> [Required work]: According to the Arcana band profile below, who founded the band?

> [Extract provided]:
··········

- Promo photo of Arcana, March 2026. Peter and Cecilia Bjärgö.

Background information
- Origin: Sweden
- Genres: Neoclassical dark wave, darkwave, dark ambient
- Years active: 1994–present
- Labels: Cold Meat Industry (1996–2003) Erebus Odora (2003–2006) Kalinkaland Records (2006 – 2008) Cyclic Law (2010–2022) Cold Meat Industry (2026–present)
- Members: Peter Bjärgö Cecilia Bjärgö
- Past members: Ida Bengtsson Ann-Mari Thim Stefan Eriksson Mattias Borgh Sergi Gamez Martinez Nuria Casal Luiz

= Arcana (Swedish band) =

Swedish neoclassical dark wave band

Arcana is Swedish neoclassical dark wave band created in 1994 by Peter Bjärgö.

==History==
The original band consisted of founder Peter Bjärgö (then Peter Pettersson) and vocalist Ida Bengtsson. Since 2002, Arcana has changed line-up and during the years 2003-2015 it consisted of Peter Bjärgö, Stefan Eriksson, Ann-Mari Thim, Ia Bjärgö and Mattias Borgh. Since some years back, Peter Bjärgö have invited different musicians for live performances, depending on the venue, location and time.

Often largely instrumental, the band describes its music as inspired by medieval music or the middle age's more romantic aspects. Their album Le Serpent Rouge had a more oriental feeling to it, with instruments like hammered dulcimer, finger cymbals, duduk and other oriental/Arabic instruments. The latest album "Magna Silentia", released on Cold Meat Industry in September 2026, the music has been more into the sacred music, with choirs mixed with the instrument nyckelharpa.

Peter also has a martial industrial side-project called Sophia and has also recorded one collaborative album with Gustaf Hildebrand.

==Discography==
Their first album Dark Age of Reason, released on Cold Meat Industry, has been compared to the early works by Dead Can Dance.

··········

Items listed in a dataset:
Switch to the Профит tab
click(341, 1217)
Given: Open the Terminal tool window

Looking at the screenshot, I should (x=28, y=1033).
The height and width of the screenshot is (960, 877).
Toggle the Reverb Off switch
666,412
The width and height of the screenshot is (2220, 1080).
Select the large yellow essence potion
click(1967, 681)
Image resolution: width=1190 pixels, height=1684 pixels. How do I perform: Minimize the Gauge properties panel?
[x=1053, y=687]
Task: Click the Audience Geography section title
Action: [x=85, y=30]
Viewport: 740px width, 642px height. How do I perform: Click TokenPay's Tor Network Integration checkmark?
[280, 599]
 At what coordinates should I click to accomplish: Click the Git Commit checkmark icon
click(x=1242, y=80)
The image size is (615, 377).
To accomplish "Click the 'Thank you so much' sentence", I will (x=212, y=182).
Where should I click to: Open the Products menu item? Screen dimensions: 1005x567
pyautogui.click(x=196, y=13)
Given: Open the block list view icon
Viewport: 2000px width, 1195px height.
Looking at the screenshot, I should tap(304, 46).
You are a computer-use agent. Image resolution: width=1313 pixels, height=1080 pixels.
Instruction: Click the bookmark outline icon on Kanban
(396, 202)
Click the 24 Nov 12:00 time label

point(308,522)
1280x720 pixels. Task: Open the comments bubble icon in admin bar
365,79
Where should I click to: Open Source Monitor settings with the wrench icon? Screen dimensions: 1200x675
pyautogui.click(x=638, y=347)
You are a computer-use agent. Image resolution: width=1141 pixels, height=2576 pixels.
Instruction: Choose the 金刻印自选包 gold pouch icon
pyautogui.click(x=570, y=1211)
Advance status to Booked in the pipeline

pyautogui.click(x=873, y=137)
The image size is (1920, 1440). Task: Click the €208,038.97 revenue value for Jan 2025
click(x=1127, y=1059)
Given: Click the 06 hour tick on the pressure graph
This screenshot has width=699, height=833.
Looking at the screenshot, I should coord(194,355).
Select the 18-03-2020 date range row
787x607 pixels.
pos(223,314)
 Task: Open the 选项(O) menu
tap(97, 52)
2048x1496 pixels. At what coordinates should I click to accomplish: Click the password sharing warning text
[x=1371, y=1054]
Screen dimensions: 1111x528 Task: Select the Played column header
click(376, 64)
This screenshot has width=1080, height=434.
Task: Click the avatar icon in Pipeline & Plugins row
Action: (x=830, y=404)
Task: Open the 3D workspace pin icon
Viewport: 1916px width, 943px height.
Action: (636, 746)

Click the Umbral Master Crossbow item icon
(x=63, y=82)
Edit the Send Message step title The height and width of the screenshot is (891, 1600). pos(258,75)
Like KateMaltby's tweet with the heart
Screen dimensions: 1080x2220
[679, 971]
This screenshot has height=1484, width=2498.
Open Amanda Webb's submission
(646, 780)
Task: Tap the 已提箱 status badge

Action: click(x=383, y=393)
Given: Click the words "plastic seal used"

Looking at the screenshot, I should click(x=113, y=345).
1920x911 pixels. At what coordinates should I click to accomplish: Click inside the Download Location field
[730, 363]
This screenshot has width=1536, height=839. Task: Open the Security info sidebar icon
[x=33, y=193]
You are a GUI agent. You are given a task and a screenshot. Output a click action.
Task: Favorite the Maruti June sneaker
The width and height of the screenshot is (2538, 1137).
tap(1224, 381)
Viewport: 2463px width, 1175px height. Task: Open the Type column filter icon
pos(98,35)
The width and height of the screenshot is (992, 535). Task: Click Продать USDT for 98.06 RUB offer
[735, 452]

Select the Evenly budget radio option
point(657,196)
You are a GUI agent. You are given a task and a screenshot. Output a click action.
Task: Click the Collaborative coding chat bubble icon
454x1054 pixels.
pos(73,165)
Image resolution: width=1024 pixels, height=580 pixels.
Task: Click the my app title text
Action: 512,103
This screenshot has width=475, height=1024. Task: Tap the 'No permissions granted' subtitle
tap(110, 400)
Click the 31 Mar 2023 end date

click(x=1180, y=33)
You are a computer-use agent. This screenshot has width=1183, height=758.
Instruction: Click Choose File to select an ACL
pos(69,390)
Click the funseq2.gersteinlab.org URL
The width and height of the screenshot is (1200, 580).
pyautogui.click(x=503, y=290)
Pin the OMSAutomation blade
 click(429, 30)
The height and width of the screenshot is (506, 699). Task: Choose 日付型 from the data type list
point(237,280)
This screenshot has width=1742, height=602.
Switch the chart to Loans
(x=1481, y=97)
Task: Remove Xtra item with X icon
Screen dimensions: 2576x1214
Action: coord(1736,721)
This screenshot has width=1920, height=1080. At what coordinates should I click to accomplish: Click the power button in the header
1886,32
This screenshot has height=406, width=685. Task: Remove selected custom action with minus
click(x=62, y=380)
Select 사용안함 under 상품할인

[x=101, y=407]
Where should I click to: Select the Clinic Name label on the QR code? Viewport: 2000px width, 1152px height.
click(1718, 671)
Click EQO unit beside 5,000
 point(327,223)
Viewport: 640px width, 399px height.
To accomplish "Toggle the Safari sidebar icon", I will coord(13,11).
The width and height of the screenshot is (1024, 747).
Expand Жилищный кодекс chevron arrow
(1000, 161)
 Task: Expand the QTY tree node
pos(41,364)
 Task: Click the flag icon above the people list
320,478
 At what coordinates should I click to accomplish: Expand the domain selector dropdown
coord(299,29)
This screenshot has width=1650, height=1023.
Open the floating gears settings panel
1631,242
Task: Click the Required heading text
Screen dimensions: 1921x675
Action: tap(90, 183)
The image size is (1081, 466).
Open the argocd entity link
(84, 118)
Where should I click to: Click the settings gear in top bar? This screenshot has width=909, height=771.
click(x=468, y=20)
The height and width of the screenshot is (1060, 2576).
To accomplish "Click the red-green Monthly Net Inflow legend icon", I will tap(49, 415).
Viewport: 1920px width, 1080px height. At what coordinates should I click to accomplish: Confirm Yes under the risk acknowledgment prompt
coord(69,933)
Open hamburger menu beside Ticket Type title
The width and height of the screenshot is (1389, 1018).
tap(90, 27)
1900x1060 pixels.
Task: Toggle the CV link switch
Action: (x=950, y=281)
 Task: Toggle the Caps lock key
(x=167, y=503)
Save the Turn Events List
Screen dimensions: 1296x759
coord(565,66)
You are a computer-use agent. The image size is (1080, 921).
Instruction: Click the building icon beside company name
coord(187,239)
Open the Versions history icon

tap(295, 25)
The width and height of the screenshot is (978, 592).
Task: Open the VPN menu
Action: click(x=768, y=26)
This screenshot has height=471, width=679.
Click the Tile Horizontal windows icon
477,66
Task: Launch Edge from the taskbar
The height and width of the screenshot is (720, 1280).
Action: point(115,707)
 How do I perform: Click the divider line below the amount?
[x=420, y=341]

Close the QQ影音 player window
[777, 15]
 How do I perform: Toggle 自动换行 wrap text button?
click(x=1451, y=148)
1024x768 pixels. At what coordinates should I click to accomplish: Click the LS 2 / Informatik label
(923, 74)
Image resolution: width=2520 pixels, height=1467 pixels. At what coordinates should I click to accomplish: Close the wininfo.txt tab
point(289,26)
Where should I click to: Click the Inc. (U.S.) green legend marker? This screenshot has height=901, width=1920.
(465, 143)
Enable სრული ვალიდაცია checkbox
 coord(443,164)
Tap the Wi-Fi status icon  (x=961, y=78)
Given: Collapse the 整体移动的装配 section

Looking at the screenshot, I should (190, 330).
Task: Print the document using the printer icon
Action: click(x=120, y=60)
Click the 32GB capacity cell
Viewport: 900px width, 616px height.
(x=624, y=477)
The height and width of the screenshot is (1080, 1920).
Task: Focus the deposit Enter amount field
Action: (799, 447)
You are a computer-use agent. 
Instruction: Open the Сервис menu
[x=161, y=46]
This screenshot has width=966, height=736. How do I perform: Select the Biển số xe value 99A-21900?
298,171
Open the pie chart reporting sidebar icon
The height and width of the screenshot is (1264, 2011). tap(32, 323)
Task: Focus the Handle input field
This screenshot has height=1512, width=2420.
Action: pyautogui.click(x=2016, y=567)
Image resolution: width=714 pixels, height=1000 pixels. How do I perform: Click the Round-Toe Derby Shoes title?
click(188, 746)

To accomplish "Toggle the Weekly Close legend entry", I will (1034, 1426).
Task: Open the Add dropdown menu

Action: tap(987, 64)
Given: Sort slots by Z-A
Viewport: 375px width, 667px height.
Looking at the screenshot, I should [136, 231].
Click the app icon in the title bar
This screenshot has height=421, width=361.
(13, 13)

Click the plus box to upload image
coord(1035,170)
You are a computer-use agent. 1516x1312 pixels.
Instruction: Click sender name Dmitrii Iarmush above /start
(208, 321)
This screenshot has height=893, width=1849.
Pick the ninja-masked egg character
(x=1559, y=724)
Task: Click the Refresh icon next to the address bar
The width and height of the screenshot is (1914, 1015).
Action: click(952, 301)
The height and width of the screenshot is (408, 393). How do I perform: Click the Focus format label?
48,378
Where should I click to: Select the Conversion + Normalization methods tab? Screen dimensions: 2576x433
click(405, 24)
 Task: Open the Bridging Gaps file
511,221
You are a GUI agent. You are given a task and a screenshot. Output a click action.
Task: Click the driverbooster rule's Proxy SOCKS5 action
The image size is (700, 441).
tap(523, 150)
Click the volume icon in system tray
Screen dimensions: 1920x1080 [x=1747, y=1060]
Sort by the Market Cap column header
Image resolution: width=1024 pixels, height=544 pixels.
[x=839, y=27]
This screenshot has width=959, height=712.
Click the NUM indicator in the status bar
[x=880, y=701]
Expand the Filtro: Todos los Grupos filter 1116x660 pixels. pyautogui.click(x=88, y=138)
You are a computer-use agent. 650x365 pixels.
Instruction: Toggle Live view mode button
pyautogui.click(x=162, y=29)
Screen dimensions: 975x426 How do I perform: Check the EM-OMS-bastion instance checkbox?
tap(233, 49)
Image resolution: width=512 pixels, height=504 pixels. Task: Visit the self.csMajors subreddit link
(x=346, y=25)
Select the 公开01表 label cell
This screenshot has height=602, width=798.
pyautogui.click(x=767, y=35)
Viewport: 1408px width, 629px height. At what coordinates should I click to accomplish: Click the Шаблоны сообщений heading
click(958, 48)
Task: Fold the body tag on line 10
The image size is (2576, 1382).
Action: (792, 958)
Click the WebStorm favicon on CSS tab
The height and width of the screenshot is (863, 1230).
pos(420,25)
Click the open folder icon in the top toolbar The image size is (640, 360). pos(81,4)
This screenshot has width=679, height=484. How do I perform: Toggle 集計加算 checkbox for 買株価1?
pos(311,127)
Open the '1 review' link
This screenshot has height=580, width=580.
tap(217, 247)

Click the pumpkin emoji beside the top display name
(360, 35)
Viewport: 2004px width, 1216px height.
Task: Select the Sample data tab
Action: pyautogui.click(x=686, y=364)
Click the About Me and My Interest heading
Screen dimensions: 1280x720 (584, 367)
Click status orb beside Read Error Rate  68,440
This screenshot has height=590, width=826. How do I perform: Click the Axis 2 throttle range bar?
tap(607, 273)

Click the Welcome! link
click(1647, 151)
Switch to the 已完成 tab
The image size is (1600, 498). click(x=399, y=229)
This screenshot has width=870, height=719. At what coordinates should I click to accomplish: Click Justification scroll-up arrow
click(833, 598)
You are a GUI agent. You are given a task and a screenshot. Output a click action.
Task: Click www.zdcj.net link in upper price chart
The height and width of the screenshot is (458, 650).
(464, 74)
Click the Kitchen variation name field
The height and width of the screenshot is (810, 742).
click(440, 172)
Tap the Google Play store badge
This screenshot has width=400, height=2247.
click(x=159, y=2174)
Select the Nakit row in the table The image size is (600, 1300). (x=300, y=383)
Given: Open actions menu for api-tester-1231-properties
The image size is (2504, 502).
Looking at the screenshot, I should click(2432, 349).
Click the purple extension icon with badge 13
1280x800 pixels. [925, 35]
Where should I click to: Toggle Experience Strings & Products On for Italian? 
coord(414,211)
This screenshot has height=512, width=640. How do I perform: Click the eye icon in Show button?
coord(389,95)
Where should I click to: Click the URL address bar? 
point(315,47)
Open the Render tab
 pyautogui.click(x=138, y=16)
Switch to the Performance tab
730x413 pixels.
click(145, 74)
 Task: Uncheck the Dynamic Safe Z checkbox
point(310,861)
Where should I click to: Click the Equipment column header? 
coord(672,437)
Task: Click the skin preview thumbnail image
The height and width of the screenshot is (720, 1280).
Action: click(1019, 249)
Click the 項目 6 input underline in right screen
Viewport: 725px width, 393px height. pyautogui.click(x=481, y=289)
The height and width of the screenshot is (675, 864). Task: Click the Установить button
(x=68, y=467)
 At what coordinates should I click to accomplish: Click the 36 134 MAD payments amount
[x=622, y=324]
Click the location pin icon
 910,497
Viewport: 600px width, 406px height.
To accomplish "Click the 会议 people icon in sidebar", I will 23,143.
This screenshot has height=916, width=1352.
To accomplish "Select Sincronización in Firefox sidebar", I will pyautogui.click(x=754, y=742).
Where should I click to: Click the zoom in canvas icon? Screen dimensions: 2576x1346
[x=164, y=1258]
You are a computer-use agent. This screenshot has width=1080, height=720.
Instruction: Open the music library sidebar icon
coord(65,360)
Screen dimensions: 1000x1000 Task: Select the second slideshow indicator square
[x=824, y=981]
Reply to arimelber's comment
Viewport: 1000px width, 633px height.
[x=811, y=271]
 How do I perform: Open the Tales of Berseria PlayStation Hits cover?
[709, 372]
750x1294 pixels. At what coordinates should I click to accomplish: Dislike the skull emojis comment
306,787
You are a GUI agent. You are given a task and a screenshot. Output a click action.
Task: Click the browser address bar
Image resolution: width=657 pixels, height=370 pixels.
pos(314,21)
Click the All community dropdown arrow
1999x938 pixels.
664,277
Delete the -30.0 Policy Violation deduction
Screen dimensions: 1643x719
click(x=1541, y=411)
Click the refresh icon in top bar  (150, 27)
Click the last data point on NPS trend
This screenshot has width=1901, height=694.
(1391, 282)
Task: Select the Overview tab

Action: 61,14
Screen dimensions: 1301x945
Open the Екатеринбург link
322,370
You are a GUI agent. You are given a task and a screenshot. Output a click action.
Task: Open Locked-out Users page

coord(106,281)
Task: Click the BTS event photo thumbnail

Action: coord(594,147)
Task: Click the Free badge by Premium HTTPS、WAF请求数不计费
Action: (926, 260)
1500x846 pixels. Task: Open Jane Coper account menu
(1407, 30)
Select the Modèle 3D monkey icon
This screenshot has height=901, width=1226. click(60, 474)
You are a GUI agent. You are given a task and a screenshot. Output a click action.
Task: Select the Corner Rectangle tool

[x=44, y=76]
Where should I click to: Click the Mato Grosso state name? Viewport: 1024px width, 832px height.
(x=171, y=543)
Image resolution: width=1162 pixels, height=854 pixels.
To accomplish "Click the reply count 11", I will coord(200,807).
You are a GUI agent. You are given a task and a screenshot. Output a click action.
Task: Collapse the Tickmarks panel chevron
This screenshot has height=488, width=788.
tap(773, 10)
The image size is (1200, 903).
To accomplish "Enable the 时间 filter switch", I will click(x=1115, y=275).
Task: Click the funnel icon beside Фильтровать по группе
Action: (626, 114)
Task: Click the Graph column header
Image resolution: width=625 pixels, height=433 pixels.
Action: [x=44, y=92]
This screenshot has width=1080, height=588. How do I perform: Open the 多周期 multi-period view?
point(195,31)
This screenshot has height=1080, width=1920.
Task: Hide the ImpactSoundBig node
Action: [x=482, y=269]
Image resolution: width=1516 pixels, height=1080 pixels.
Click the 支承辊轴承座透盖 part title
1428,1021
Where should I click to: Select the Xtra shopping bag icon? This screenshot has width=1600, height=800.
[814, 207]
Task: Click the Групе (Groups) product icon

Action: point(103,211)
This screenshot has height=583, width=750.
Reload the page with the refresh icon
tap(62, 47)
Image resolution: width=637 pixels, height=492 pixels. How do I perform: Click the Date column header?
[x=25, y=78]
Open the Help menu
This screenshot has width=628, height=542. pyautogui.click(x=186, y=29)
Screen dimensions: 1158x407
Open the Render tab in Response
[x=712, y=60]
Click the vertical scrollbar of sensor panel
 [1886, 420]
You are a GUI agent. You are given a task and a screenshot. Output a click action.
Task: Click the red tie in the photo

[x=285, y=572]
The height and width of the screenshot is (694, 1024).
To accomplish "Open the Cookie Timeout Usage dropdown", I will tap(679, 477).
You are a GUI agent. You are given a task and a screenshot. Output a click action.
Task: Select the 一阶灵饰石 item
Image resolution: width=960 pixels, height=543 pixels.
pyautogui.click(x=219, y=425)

··········

> [Full response]: Peter Bjärgö